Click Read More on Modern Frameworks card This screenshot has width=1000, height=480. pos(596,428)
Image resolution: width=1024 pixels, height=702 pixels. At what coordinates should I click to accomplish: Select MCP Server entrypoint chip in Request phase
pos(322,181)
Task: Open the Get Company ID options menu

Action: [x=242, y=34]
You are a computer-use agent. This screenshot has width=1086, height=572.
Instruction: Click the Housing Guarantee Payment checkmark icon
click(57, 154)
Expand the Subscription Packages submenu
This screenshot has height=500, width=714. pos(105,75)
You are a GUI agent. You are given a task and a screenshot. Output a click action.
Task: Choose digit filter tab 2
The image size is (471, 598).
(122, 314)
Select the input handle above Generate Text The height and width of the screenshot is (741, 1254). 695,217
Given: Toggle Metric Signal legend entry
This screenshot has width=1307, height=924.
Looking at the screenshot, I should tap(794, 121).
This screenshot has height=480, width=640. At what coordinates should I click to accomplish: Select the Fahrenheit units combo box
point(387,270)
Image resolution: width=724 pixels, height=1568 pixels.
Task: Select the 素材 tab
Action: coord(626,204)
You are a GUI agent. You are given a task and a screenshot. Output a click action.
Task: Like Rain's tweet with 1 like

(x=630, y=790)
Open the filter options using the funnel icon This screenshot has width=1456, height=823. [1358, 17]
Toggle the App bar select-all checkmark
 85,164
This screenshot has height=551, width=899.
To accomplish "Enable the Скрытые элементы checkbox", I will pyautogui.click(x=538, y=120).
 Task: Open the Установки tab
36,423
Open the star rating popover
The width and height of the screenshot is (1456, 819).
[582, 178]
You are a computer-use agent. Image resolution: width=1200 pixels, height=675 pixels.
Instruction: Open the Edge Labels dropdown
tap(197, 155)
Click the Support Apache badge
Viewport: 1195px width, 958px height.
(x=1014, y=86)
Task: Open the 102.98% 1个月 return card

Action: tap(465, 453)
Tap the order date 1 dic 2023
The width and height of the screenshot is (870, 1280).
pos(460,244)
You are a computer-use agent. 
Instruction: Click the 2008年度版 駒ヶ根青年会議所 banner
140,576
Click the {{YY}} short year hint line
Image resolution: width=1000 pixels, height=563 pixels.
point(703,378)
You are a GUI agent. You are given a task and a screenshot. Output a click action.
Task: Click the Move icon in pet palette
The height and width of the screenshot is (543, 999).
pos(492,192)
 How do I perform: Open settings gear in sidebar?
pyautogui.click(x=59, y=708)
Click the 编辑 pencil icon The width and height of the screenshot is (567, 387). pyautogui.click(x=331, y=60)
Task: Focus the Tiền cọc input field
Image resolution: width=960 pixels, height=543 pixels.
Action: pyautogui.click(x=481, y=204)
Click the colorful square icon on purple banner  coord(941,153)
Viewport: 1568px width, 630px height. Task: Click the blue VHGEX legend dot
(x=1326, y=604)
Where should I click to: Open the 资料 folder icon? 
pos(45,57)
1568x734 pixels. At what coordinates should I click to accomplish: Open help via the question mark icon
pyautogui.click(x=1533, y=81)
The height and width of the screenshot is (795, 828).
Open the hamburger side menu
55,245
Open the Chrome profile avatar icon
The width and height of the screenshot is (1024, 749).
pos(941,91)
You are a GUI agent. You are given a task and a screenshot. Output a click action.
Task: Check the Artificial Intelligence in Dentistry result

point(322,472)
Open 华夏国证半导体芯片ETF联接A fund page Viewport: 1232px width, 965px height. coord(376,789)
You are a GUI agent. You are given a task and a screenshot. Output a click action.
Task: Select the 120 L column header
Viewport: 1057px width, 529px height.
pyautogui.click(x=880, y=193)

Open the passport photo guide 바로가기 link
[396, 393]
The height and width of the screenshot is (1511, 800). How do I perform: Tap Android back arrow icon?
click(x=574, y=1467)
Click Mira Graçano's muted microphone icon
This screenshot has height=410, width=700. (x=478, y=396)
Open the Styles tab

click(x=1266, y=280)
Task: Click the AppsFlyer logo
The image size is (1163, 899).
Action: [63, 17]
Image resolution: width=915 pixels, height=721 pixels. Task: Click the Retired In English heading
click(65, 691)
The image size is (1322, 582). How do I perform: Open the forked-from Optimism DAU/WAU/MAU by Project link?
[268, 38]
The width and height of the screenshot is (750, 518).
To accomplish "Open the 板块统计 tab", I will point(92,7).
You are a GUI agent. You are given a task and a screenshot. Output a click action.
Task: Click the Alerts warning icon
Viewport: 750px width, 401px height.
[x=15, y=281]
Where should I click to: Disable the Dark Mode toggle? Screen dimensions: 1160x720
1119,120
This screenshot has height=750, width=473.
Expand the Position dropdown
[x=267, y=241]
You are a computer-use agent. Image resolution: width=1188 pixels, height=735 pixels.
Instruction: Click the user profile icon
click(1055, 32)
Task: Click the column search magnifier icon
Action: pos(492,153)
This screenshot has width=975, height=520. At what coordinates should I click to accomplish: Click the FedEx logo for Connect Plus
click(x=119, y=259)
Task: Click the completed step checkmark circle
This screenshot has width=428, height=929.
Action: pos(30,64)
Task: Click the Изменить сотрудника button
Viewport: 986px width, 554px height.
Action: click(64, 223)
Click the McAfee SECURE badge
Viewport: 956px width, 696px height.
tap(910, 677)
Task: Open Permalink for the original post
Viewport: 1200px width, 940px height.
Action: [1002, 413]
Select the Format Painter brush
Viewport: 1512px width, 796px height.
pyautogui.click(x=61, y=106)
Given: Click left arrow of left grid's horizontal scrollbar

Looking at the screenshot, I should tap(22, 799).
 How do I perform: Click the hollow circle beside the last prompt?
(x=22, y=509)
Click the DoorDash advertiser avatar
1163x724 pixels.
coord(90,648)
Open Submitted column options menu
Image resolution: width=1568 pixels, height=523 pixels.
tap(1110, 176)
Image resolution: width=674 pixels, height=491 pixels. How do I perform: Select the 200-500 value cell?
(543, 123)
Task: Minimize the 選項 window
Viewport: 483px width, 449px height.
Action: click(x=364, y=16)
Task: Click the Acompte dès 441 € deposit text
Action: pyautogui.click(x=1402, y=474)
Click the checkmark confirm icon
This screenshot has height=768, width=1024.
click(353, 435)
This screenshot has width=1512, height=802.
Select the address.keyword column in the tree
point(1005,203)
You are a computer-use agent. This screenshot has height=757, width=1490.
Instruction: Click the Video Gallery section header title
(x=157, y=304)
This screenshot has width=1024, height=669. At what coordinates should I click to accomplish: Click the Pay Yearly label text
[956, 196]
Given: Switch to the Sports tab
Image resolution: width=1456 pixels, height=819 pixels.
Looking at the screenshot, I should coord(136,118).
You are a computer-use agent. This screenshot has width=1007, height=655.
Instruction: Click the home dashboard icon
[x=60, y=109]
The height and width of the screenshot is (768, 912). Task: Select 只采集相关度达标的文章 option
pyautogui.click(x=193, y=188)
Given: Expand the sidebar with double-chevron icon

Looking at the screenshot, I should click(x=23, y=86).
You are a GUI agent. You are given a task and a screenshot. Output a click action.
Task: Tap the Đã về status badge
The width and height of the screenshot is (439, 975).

Task item
Look above for the line holding "Open the hamburger side menu", then set down exactly that line and every line after it up to and including the line holding "Open 华夏国证半导体芯片ETF联接A fund", with nothing else.

Answer for the task
Open the hamburger side menu
55,245
Open the Chrome profile avatar icon
The width and height of the screenshot is (1024, 749).
pos(941,91)
You are a GUI agent. You are given a task and a screenshot. Output a click action.
Task: Check the Artificial Intelligence in Dentistry result

point(322,472)
Open 华夏国证半导体芯片ETF联接A fund page Viewport: 1232px width, 965px height. coord(376,789)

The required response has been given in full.